For people living in states without Ally’s Law, carrying documentation and politely requesting access still works in many situations. Most retail employees will accommodate a clear, documented medical need even without a legal mandate. The difference is that without the law behind you, the business can say no without consequence.

Privacy Protections

A common concern is whether showing a medical card or physician’s note to a retail employee exposes your health information to misuse. HIPAA, the federal health privacy law, does not apply here. HIPAA restricts how covered entities handle protected health information, and covered entities are limited to health plans, healthcare clearinghouses, and healthcare providers that conduct electronic transactions.5U.S. Department of Health & Human Services. The HIPAA Privacy Rule A retail store is none of those things.

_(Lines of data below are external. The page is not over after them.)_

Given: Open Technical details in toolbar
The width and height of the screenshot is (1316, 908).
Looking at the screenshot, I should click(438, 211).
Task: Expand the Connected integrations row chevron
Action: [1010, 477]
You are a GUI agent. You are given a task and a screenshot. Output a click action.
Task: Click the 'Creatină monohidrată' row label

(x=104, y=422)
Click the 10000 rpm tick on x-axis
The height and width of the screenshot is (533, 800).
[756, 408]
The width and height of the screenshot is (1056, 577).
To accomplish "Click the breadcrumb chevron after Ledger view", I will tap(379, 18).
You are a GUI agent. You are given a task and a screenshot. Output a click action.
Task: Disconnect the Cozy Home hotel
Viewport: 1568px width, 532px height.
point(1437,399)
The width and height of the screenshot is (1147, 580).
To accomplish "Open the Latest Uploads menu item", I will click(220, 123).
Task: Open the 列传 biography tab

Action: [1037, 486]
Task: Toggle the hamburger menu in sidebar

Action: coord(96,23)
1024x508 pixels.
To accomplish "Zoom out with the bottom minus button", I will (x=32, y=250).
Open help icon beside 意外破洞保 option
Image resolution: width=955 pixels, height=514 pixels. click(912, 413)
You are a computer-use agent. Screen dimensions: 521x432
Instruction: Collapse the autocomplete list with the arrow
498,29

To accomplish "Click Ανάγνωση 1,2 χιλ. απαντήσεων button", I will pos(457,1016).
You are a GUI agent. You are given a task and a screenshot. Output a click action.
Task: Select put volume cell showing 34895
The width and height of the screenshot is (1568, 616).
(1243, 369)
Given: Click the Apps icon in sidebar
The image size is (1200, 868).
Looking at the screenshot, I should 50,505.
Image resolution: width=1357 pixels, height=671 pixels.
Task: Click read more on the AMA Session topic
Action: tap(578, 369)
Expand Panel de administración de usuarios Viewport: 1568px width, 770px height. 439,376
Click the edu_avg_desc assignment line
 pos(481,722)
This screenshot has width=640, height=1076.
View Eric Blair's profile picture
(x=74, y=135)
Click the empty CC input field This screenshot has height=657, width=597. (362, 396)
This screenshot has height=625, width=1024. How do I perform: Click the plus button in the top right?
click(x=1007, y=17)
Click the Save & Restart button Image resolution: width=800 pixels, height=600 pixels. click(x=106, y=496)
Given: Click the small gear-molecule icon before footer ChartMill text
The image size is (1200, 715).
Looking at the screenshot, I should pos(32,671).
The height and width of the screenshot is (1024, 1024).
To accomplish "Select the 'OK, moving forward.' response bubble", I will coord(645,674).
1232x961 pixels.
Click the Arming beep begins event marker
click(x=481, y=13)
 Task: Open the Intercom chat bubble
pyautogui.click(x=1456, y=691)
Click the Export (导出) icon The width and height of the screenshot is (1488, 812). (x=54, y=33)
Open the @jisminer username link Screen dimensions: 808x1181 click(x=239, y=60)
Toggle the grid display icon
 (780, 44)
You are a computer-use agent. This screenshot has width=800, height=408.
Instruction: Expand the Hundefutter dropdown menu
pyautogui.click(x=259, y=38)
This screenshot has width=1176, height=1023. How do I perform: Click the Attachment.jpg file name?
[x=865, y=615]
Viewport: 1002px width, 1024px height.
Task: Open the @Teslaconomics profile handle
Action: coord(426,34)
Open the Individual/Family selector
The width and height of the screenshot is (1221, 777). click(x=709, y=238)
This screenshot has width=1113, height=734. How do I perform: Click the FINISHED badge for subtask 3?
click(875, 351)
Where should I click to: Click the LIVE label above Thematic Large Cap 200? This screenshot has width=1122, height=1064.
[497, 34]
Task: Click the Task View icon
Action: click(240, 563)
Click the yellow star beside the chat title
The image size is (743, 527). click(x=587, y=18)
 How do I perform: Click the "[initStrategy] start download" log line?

That said, restroom access laws are designed to minimize what you reveal. The documentation confirms you have a qualifying condition without naming the specific diagnosis. A retail employee who sees your “I Can’t Wait” card learns that you have a gastrointestinal condition requiring urgent access; they do not learn whether it is Crohn’s, colitis, IBS, or something else entirely. The interaction is meant to be brief, discreet, and limited to the minimum information needed to establish your eligibility.

Penalties for Violations

Businesses that refuse access to a qualifying customer face civil penalties that vary significantly by state. Some states impose modest fines in the low hundreds of dollars per incident, while others authorize penalties that can reach into the thousands for repeat violations. The fines are civil rather than criminal, meaning a violation results in a monetary penalty rather than arrest or prosecution.

Enforcement typically works through a complaint process. You file a report with your state’s health department, attorney general, or the agency designated in your state’s version of the law. The business may then be investigated and fined if the violation is confirmed. Documenting the refusal at the time it happens, including the date, time, store location, and the name or description of the employee involved, strengthens any complaint you file afterward.

In practice, the penalty amounts are low enough that enforcement relies more on awareness than deterrence. The real leverage these laws provide is giving you a clear legal right to point to, backed by documentation, in a moment when a store employee might otherwise default to saying no.